Why Take On Debt When Your House Is Paid Off?
While paying off debt and keeping it off is always appealing, mortgage loan debt is often considered a good debt because, over time, it can increase your wealth.
Low Interest Rates
Today’s mortgage rates at the time of writing are hovering just over 4% for a 30-year fixed-rate mortgage. By contrast, 20 years ago, the best rate you could have gotten would have been just below 7%.
In this low-interest environment, doesn’t it make sense to take the bulk of your cash back, get a mortgage to buy your house and find another use for your savings? What if you invested that money? What if you had major renovations for your new home in mind?
It may seem counterintuitive, but having no debt isn’t the key to being a good credit risk. In fact, it’s probably going to hurt you when it’s time to get a mortgage loan.
By having mortgage debt and repaying it faithfully and punctually, you’re building a favorable credit history. In the future, when you need a loan, it’ll be available to you, and at the lowest possible rates.
It’s important to note that it will help to have a preexisting credit history with credit cards, personal, student or auto loans prior to getting a mortgage.

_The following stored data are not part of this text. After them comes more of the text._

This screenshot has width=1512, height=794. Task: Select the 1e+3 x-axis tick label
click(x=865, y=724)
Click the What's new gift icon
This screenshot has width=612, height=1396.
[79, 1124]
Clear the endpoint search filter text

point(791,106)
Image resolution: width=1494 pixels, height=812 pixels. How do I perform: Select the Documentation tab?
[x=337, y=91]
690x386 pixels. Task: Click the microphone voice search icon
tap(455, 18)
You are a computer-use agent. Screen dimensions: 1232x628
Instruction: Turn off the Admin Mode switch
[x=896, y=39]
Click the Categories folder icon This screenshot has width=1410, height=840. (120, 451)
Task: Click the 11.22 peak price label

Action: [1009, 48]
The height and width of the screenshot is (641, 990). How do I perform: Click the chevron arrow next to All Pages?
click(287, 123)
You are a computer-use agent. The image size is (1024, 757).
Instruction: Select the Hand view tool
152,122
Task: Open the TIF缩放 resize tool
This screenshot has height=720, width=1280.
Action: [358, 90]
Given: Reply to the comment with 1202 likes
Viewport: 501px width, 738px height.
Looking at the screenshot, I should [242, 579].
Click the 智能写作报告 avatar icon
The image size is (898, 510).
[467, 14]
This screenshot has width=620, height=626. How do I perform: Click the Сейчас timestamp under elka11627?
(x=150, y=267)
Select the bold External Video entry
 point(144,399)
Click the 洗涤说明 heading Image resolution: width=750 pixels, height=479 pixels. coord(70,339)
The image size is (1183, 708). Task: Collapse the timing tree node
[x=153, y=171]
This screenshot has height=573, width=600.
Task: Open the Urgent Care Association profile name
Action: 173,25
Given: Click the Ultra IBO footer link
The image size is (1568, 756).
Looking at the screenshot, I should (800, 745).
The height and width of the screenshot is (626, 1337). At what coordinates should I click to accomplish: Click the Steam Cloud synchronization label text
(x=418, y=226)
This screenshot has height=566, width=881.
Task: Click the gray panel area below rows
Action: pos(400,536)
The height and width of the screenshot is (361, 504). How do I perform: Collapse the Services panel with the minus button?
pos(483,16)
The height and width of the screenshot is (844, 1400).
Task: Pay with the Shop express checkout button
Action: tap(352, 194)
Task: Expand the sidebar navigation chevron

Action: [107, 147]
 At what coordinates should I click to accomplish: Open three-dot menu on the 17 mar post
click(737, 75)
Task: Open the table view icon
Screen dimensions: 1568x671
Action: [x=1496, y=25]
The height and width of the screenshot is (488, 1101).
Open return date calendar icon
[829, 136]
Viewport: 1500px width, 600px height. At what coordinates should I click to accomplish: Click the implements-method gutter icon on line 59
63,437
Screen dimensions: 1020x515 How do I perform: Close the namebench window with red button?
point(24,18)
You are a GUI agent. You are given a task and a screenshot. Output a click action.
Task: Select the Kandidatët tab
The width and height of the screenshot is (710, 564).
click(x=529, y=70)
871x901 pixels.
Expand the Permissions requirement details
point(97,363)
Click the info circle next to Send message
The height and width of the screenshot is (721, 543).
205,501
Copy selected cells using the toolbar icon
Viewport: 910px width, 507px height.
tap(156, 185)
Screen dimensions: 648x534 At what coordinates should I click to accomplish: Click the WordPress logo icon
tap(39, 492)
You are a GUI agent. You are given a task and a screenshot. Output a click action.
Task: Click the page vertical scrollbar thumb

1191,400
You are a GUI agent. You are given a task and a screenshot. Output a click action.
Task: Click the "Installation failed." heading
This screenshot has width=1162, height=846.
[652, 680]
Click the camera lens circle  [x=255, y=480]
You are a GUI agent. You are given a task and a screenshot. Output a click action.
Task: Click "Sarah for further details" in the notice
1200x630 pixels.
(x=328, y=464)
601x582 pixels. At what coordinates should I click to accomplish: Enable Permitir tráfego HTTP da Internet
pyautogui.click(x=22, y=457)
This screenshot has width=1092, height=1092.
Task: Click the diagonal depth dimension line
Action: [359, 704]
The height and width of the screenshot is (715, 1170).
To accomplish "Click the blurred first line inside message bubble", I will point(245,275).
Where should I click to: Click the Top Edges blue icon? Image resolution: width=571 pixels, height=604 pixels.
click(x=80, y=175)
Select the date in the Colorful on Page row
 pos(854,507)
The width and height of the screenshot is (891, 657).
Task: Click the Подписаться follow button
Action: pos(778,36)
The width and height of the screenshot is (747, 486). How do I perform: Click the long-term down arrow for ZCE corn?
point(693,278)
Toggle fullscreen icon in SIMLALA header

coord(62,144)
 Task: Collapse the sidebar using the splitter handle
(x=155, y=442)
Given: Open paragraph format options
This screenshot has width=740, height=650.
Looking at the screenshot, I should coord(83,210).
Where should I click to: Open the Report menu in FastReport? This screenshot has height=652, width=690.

Your home loan is just one more thing that helps add to your history.
Having a solid history of repaying debt is only one factor that lenders analyze when evaluating your creditworthiness. Another factor they consider is your credit utilization ratio, which is the amount of credit you’re actually using at any given time. Lenders like to see that you know how to manage your credit.
Liquidity, Or Cash On Hand To Invest
If you’re an investor or you want to become one, you know the value of having cash on hand. While mortgage rates are low, and the stock market and real estate investments are offering the potential for high returns, it makes more sense to get your cash back out of your home and use it to build your investment portfolio.
When considering an investment strategy, make sure to evaluate your risk tolerance and balance your portfolio periodically to mitigate risk.